[DATASET EXTRACT]:
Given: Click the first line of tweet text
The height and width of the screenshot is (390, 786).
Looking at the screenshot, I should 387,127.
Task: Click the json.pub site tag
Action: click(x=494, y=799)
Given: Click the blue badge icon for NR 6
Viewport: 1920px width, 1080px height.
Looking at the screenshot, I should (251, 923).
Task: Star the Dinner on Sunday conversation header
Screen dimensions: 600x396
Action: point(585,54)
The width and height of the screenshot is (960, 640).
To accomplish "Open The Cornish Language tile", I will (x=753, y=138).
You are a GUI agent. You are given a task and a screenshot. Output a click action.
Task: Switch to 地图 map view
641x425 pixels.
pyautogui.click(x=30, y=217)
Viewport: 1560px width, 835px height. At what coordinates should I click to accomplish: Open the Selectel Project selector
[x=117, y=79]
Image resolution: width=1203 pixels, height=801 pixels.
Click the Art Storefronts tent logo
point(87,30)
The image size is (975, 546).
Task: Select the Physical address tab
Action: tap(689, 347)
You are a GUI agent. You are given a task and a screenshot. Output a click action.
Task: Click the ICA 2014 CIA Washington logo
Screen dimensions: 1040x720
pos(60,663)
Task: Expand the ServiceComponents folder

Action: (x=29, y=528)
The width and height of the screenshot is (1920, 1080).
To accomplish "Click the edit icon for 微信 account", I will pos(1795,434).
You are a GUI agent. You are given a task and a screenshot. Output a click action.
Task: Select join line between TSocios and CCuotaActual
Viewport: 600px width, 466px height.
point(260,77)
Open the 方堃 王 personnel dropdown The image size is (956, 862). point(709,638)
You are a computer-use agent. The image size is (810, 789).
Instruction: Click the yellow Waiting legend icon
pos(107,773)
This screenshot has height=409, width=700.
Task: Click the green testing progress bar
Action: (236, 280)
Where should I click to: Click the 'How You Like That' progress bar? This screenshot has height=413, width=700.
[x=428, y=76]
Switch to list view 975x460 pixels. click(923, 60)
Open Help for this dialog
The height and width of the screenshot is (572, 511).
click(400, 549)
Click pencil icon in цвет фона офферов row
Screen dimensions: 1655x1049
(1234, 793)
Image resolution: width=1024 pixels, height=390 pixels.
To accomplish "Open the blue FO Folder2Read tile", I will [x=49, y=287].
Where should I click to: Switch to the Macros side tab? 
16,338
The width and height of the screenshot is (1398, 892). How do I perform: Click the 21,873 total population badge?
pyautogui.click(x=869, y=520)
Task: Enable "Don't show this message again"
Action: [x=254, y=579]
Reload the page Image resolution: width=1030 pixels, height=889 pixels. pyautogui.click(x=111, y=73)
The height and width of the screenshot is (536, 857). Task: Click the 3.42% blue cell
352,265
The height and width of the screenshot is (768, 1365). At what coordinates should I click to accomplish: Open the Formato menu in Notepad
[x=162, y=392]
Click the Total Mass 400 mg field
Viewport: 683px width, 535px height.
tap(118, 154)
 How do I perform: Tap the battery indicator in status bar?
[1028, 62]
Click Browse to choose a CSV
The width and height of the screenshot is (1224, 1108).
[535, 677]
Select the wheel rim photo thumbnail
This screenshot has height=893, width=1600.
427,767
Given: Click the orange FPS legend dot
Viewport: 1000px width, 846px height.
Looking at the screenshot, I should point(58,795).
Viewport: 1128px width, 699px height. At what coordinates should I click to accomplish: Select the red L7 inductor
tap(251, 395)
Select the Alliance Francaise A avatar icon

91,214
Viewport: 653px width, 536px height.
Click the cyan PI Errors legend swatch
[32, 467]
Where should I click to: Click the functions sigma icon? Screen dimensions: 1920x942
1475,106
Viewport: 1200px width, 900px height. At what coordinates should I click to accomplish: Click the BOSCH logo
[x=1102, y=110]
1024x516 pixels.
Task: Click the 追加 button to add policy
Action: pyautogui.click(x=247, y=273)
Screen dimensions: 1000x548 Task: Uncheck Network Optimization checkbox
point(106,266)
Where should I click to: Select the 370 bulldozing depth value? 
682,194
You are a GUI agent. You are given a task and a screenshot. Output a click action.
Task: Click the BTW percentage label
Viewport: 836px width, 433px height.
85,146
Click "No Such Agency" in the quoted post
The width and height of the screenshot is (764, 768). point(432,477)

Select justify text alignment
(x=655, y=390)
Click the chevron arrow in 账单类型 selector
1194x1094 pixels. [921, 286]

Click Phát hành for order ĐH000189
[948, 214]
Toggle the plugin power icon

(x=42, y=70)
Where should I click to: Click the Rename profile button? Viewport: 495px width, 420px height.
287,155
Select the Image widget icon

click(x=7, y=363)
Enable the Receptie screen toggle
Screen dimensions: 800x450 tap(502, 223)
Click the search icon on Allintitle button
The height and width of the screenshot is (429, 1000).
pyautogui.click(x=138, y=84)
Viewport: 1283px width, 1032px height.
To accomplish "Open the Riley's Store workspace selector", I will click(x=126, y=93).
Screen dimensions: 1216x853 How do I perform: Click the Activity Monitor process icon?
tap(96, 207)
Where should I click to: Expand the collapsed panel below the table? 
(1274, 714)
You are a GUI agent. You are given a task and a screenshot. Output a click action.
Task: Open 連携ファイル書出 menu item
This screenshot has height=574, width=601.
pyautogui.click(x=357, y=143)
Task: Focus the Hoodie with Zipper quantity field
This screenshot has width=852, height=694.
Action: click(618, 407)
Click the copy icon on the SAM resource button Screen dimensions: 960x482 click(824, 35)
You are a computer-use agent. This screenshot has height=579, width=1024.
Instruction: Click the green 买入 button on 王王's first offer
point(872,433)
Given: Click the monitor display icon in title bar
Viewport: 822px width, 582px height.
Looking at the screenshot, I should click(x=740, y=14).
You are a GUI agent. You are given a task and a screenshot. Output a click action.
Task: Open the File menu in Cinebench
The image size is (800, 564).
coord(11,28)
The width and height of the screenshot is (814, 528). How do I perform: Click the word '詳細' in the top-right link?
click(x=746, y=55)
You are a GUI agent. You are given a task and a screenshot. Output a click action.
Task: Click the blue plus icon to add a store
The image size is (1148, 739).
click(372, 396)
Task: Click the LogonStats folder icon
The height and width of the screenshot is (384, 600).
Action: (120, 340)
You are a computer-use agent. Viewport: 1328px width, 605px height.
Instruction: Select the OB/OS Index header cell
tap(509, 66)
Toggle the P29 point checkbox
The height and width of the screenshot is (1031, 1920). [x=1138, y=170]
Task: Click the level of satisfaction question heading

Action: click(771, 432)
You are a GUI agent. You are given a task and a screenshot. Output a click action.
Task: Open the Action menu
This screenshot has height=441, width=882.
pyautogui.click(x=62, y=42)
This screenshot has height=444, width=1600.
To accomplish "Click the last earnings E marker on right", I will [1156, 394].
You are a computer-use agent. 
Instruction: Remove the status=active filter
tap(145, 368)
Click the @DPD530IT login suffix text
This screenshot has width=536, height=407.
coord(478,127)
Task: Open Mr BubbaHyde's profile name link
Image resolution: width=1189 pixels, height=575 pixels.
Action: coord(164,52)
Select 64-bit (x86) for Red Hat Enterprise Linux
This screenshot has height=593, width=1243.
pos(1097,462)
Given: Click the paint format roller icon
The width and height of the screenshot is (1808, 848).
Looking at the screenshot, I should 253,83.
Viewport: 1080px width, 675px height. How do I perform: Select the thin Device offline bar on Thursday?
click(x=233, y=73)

[REQUIRED ACTION]:
One inclusive range is required: first line of the data through the line containing "Given: Click the blue badge icon for NR 6". Set it down exactly and output nothing else.

[PROBLEM SOLUTION]:
Given: Click the first line of tweet text
The height and width of the screenshot is (390, 786).
Looking at the screenshot, I should 387,127.
Task: Click the json.pub site tag
Action: click(x=494, y=799)
Given: Click the blue badge icon for NR 6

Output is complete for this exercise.